No record may be left out; print them all verbatim.

[Dataset records]
--

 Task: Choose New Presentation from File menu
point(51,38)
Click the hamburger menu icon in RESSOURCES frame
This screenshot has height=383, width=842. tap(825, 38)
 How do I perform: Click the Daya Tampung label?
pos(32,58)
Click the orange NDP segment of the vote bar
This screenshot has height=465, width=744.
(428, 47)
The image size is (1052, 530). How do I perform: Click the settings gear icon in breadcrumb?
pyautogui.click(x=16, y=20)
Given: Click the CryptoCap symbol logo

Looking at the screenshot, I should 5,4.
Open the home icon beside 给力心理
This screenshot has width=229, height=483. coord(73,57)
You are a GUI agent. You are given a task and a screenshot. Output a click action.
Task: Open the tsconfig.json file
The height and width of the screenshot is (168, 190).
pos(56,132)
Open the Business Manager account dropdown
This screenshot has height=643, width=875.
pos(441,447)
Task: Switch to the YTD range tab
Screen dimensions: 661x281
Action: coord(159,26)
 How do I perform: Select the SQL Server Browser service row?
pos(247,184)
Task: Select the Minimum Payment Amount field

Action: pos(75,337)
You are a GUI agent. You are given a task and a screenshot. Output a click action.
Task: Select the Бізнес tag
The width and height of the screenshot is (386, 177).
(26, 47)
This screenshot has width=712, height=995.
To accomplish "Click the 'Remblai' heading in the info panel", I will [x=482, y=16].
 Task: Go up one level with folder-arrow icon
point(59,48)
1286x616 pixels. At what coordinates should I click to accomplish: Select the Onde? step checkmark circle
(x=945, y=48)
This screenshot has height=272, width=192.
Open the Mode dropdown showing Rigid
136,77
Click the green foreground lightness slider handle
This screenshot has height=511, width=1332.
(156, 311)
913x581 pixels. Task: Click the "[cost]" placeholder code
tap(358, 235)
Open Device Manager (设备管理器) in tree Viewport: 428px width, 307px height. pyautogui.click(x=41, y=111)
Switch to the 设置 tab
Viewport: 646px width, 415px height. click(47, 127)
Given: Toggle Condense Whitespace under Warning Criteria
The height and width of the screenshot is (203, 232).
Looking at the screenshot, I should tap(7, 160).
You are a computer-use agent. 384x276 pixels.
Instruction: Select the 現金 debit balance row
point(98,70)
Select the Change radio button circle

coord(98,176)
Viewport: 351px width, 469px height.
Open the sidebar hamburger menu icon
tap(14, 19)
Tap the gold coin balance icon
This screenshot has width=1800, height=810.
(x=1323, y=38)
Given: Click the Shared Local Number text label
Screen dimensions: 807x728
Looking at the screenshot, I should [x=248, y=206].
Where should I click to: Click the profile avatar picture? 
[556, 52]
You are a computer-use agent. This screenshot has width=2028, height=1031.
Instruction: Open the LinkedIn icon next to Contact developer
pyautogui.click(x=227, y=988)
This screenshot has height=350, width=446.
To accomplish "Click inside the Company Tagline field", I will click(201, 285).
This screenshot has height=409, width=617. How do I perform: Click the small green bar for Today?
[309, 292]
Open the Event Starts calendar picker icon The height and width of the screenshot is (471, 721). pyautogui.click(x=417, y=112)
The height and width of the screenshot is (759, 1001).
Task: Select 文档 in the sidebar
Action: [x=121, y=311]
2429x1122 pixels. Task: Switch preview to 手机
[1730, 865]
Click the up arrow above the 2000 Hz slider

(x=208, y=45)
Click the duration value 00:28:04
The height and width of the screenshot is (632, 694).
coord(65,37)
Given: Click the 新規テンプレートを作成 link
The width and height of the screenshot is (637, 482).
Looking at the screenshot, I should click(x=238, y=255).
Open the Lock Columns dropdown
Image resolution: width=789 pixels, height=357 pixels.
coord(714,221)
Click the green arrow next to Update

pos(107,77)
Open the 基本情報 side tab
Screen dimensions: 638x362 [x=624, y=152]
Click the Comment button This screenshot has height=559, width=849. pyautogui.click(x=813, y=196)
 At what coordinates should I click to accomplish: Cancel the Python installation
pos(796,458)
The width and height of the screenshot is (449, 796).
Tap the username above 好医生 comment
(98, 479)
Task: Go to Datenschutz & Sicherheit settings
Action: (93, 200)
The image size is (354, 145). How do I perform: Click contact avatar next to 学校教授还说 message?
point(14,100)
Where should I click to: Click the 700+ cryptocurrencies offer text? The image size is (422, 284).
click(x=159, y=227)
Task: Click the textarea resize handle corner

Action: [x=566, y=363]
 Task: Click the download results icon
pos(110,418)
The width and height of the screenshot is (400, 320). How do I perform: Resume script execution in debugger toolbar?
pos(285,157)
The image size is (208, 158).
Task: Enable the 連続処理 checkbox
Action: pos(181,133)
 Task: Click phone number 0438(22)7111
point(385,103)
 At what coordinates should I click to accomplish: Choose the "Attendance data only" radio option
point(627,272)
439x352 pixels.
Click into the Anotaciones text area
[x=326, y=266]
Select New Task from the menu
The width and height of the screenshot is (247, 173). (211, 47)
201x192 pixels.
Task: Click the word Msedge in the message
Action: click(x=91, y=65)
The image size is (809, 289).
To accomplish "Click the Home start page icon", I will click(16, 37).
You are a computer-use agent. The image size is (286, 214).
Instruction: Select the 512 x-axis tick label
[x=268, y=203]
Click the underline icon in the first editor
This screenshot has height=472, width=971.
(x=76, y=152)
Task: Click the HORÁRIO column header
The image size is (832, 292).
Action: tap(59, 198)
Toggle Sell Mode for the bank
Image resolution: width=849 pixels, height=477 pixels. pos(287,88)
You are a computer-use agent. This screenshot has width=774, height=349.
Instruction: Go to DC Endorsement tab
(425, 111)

--

## SOLUTION
 Task: Choose New Presentation from File menu
point(51,38)
Click the hamburger menu icon in RESSOURCES frame
This screenshot has height=383, width=842. tap(825, 38)
 How do I perform: Click the Daya Tampung label?
pos(32,58)
Click the orange NDP segment of the vote bar
This screenshot has height=465, width=744.
(428, 47)
The image size is (1052, 530). How do I perform: Click the settings gear icon in breadcrumb?
pyautogui.click(x=16, y=20)
Given: Click the CryptoCap symbol logo

Looking at the screenshot, I should 5,4.
Open the home icon beside 给力心理
This screenshot has width=229, height=483. coord(73,57)
You are a GUI agent. You are given a task and a screenshot. Output a click action.
Task: Open the tsconfig.json file
The height and width of the screenshot is (168, 190).
pos(56,132)
Open the Business Manager account dropdown
This screenshot has height=643, width=875.
pos(441,447)
Task: Switch to the YTD range tab
Screen dimensions: 661x281
Action: coord(159,26)
 How do I perform: Select the SQL Server Browser service row?
pos(247,184)
Task: Select the Minimum Payment Amount field

Action: pos(75,337)
You are a GUI agent. You are given a task and a screenshot. Output a click action.
Task: Select the Бізнес tag
The width and height of the screenshot is (386, 177).
(26, 47)
This screenshot has width=712, height=995.
To accomplish "Click the 'Remblai' heading in the info panel", I will [x=482, y=16].
 Task: Go up one level with folder-arrow icon
point(59,48)
1286x616 pixels. At what coordinates should I click to accomplish: Select the Onde? step checkmark circle
(x=945, y=48)
This screenshot has height=272, width=192.
Open the Mode dropdown showing Rigid
136,77
Click the green foreground lightness slider handle
This screenshot has height=511, width=1332.
(156, 311)
913x581 pixels. Task: Click the "[cost]" placeholder code
tap(358, 235)
Open Device Manager (设备管理器) in tree Viewport: 428px width, 307px height. pyautogui.click(x=41, y=111)
Switch to the 设置 tab
Viewport: 646px width, 415px height. click(47, 127)
Given: Toggle Condense Whitespace under Warning Criteria
The height and width of the screenshot is (203, 232).
Looking at the screenshot, I should tap(7, 160).
You are a computer-use agent. 384x276 pixels.
Instruction: Select the 現金 debit balance row
point(98,70)
Select the Change radio button circle

coord(98,176)
Viewport: 351px width, 469px height.
Open the sidebar hamburger menu icon
tap(14, 19)
Tap the gold coin balance icon
This screenshot has width=1800, height=810.
(x=1323, y=38)
Given: Click the Shared Local Number text label
Screen dimensions: 807x728
Looking at the screenshot, I should [x=248, y=206].
Where should I click to: Click the profile avatar picture? 
[556, 52]
You are a computer-use agent. This screenshot has width=2028, height=1031.
Instruction: Open the LinkedIn icon next to Contact developer
pyautogui.click(x=227, y=988)
This screenshot has height=350, width=446.
To accomplish "Click inside the Company Tagline field", I will click(201, 285).
This screenshot has height=409, width=617. How do I perform: Click the small green bar for Today?
[309, 292]
Open the Event Starts calendar picker icon The height and width of the screenshot is (471, 721). pyautogui.click(x=417, y=112)
The height and width of the screenshot is (759, 1001).
Task: Select 文档 in the sidebar
Action: [x=121, y=311]
2429x1122 pixels. Task: Switch preview to 手机
[1730, 865]
Click the up arrow above the 2000 Hz slider

(x=208, y=45)
Click the duration value 00:28:04
The height and width of the screenshot is (632, 694).
coord(65,37)
Given: Click the 新規テンプレートを作成 link
The width and height of the screenshot is (637, 482).
Looking at the screenshot, I should click(x=238, y=255).
Open the Lock Columns dropdown
Image resolution: width=789 pixels, height=357 pixels.
coord(714,221)
Click the green arrow next to Update

pos(107,77)
Open the 基本情報 side tab
Screen dimensions: 638x362 [x=624, y=152]
Click the Comment button This screenshot has height=559, width=849. pyautogui.click(x=813, y=196)
 At what coordinates should I click to accomplish: Cancel the Python installation
pos(796,458)
The width and height of the screenshot is (449, 796).
Tap the username above 好医生 comment
(98, 479)
Task: Go to Datenschutz & Sicherheit settings
Action: (93, 200)
The image size is (354, 145). How do I perform: Click contact avatar next to 学校教授还说 message?
point(14,100)
Where should I click to: Click the 700+ cryptocurrencies offer text? The image size is (422, 284).
click(x=159, y=227)
Task: Click the textarea resize handle corner

Action: [x=566, y=363]
 Task: Click the download results icon
pos(110,418)
The width and height of the screenshot is (400, 320). How do I perform: Resume script execution in debugger toolbar?
pos(285,157)
The image size is (208, 158).
Task: Enable the 連続処理 checkbox
Action: pos(181,133)
 Task: Click phone number 0438(22)7111
point(385,103)
 At what coordinates should I click to accomplish: Choose the "Attendance data only" radio option
point(627,272)
439x352 pixels.
Click into the Anotaciones text area
[x=326, y=266]
Select New Task from the menu
The width and height of the screenshot is (247, 173). (211, 47)
201x192 pixels.
Task: Click the word Msedge in the message
Action: click(x=91, y=65)
The image size is (809, 289).
To accomplish "Click the Home start page icon", I will click(16, 37).
You are a computer-use agent. The image size is (286, 214).
Instruction: Select the 512 x-axis tick label
[x=268, y=203]
Click the underline icon in the first editor
This screenshot has height=472, width=971.
(x=76, y=152)
Task: Click the HORÁRIO column header
The image size is (832, 292).
Action: tap(59, 198)
Toggle Sell Mode for the bank
Image resolution: width=849 pixels, height=477 pixels. pos(287,88)
You are a computer-use agent. This screenshot has width=774, height=349.
Instruction: Go to DC Endorsement tab
(425, 111)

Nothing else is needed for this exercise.